**Istruzioni del compito:**
Ricopia il passo del brano sull'insegnamento della storia nell'era digitale. Parti dalle parole "Non si tratta, tuttavia, di" e fermati dopo le parole "ai media digitali.".

**Brano da leggere:**
Non si tratta, tuttavia, di una generica alfabetizzazione digitale, quanto piuttosto di una media education metodologica, capace di produrre conoscenza storica organizzata grazie ai media digitali.

Puntualizza, infatti, Giovanni De Luna, direttore del progetto dal 2011:

«Rigettare e opporsi completamente al mutamento anche per mantenere l’autorità e il primato cognitivo, significa chiudersi alle opportunità che la rivoluzione digitale offre alla scuola e rischia di distanziare definitivamente il docente dall’universo sociale dei discenti, minando l’efficacia dell’insegnamento e la possibilità di comunicazione con i ragazzi stesso. D’altro canto una rivoluzione radicale dell’approccio didattico risolto integralmente e senza mediazione all’interno dell’universo digitale potrebbe non essere in grado di garantire adeguati livelli di solidità, validità ed efficacia, in particolare per quello che riguarda l’insegnamento della storia» (p. 44-45).

La risposta, etica e cognitiva, alle sfide dello «sciame digitale» (Byung-Chul Han) è, dunque, sia una critica delle fonti adeguata ai nuovi oggetti digitali sia un ampliamento della domanda dello storico capace di reggere l’urto con il web «senza concessioni a leggerezze e ingenuità metodologiche» (p.18). L’immagine evocata da De Luna è quella celebre dello storico-orco di Marc Bloch: come è diventata pratica consueta l’uso ai fini della didattica e della ricerca l’uso di documenti audiovisivi, così deve diventarlo anche quella di oggetti digitali esistenti on-line. In gioco non vi soltanto la possibilità di insegnare storia nel XXI secolo, di arginare l’impoverimento dello spessore storico del documento, destinato a una fruizione immediata, usa e getta, frammentaria, orientata a un presentismo senza spessore. La partita è sul terreno democratico; per riprendere l’immagine elaborata anni fa da Norberto Bobbio, la formazione di cittadini «digitalmente educati» è una delle condizioni per la tenuta delle istituzioni democratiche.

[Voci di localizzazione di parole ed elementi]
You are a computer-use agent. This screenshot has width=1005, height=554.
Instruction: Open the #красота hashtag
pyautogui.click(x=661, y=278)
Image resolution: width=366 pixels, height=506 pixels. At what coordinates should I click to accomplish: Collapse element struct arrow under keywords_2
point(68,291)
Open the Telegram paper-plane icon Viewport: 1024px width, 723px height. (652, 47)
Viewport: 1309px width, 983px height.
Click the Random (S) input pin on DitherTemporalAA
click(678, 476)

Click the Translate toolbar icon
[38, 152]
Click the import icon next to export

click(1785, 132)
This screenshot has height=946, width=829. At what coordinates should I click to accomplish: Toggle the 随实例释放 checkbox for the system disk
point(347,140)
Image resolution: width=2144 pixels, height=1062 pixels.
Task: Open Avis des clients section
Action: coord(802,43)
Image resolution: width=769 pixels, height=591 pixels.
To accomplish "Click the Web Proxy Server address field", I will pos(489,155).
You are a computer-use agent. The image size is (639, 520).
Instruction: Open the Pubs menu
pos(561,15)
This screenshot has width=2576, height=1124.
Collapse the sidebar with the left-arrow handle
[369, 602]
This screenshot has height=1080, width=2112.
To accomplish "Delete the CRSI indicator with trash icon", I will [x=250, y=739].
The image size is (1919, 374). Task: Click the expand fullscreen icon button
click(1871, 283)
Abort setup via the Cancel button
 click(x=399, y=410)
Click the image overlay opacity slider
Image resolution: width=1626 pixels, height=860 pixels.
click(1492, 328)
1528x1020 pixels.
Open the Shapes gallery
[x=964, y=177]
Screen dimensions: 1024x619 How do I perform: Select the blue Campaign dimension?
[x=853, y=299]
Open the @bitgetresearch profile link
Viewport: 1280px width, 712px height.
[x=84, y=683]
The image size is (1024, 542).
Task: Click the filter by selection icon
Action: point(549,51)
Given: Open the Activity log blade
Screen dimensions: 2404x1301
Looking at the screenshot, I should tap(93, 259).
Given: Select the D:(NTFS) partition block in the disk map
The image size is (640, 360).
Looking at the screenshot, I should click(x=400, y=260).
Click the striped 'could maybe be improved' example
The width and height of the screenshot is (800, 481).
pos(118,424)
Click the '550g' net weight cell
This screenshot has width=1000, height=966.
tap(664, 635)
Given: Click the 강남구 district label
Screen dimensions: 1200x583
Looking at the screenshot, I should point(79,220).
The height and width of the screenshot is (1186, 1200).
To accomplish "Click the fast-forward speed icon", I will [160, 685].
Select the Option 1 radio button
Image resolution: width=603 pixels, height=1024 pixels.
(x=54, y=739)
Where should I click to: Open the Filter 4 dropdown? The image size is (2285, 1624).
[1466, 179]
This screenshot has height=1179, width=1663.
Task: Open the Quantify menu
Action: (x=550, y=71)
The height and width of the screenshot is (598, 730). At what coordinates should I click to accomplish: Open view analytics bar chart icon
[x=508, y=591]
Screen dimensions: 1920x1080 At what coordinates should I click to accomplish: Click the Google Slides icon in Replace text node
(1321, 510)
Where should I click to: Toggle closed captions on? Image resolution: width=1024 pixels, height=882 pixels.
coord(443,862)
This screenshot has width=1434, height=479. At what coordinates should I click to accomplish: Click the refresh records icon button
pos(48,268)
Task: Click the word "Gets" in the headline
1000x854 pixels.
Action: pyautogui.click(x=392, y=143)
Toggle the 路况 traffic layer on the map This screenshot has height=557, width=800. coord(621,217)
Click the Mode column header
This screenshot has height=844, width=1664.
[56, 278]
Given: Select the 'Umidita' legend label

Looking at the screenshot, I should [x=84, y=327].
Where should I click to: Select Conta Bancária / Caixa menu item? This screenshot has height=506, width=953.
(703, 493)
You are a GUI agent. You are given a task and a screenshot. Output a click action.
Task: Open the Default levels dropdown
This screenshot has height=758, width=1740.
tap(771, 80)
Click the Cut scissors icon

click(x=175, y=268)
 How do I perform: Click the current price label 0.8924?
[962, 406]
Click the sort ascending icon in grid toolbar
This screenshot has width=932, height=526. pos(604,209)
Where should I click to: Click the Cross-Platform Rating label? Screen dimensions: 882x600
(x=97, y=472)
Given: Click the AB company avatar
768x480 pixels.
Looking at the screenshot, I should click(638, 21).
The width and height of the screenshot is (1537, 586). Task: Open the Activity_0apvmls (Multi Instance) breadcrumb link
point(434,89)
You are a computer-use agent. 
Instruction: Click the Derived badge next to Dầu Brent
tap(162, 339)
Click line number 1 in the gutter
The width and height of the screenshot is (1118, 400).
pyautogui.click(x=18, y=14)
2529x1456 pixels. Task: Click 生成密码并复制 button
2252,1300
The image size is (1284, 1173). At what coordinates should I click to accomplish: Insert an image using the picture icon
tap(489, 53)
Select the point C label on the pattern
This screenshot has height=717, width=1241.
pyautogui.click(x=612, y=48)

**Risposta completa:**
Non si tratta, tuttavia, di una generica alfabetizzazione digitale, quanto piuttosto di una media education metodologica, capace di produrre conoscenza storica organizzata grazie ai media digitali.